Problem
Though the entries contain pictures, the copy you make should hold only the rest, exactly as written.

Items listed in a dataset
┄┄┄┄┄┄┄┄┄┄┄┄┄┄┄┄┄┄┄┄

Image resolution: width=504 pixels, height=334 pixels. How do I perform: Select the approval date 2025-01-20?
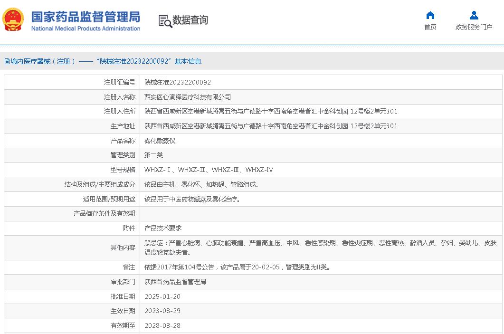click(x=162, y=296)
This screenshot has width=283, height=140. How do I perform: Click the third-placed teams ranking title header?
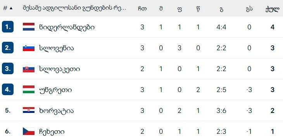coord(74,8)
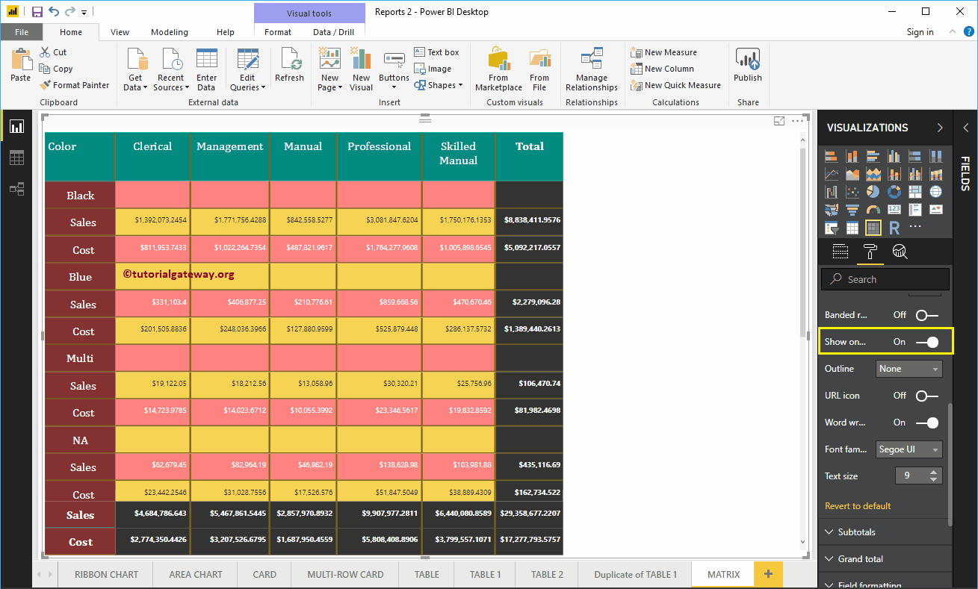Click the Search field in Visualizations pane
The height and width of the screenshot is (589, 978).
[x=885, y=278]
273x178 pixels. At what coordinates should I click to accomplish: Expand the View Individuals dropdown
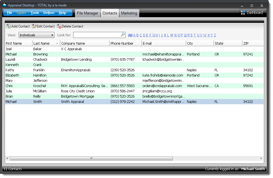click(52, 35)
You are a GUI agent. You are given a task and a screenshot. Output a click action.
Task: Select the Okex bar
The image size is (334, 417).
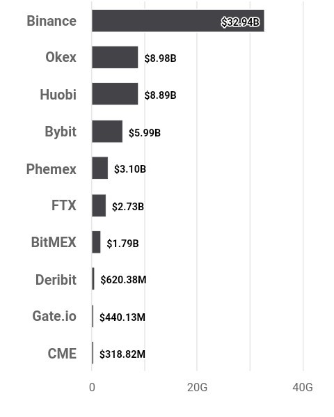click(x=115, y=57)
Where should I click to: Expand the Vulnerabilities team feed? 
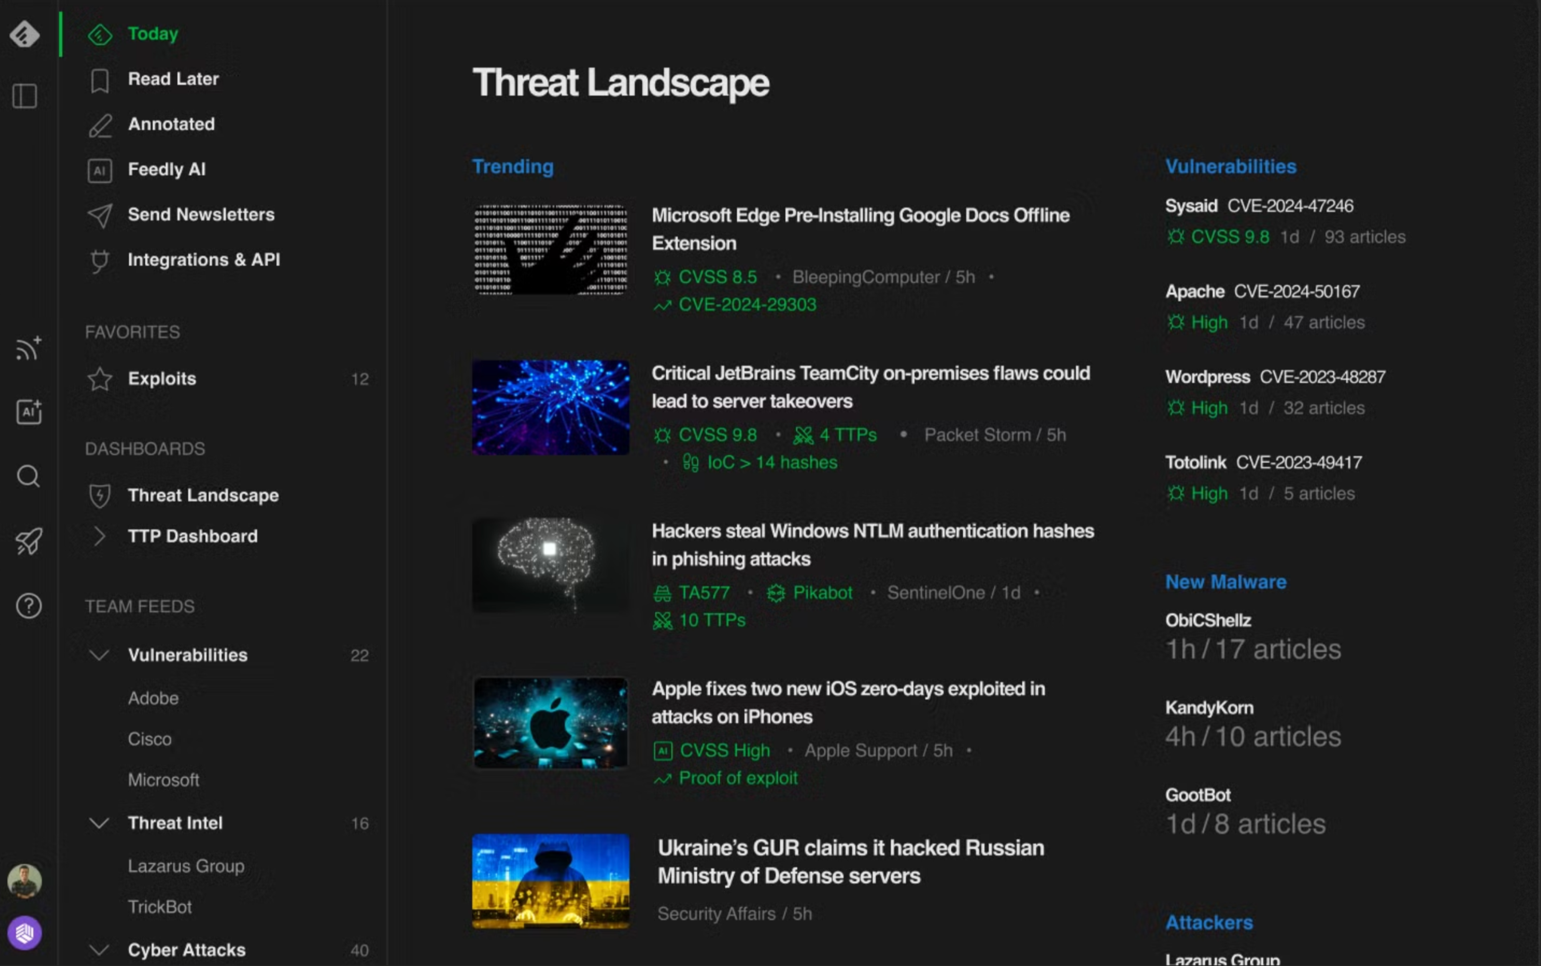(x=99, y=654)
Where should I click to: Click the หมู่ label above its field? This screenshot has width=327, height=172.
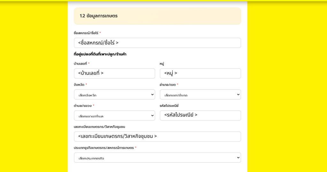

┄┄┄┄┄┄┄┄┄┄┄┄┄┄┄┄┄┄┄┄

Response area
Image resolution: width=504 pixels, height=334 pixels. How do I perform: Select the approval date 2025-01-20?
click(x=162, y=296)
This screenshot has width=283, height=140. How do I perform: Click the third-placed teams ranking title header?
coord(74,8)
Click the Search field in Visualizations pane
The height and width of the screenshot is (589, 978).
[x=885, y=278]
273x178 pixels. At what coordinates should I click to accomplish: Expand the View Individuals dropdown
click(52, 35)
You are a GUI agent. You are given a task and a screenshot. Output a click action.
Task: Select the Okex bar
The image size is (334, 417).
click(x=115, y=57)
Where should I click to: Expand the Vulnerabilities team feed? 
(x=99, y=654)
Where should I click to: Click the หมู่ label above its field? This screenshot has width=327, height=172.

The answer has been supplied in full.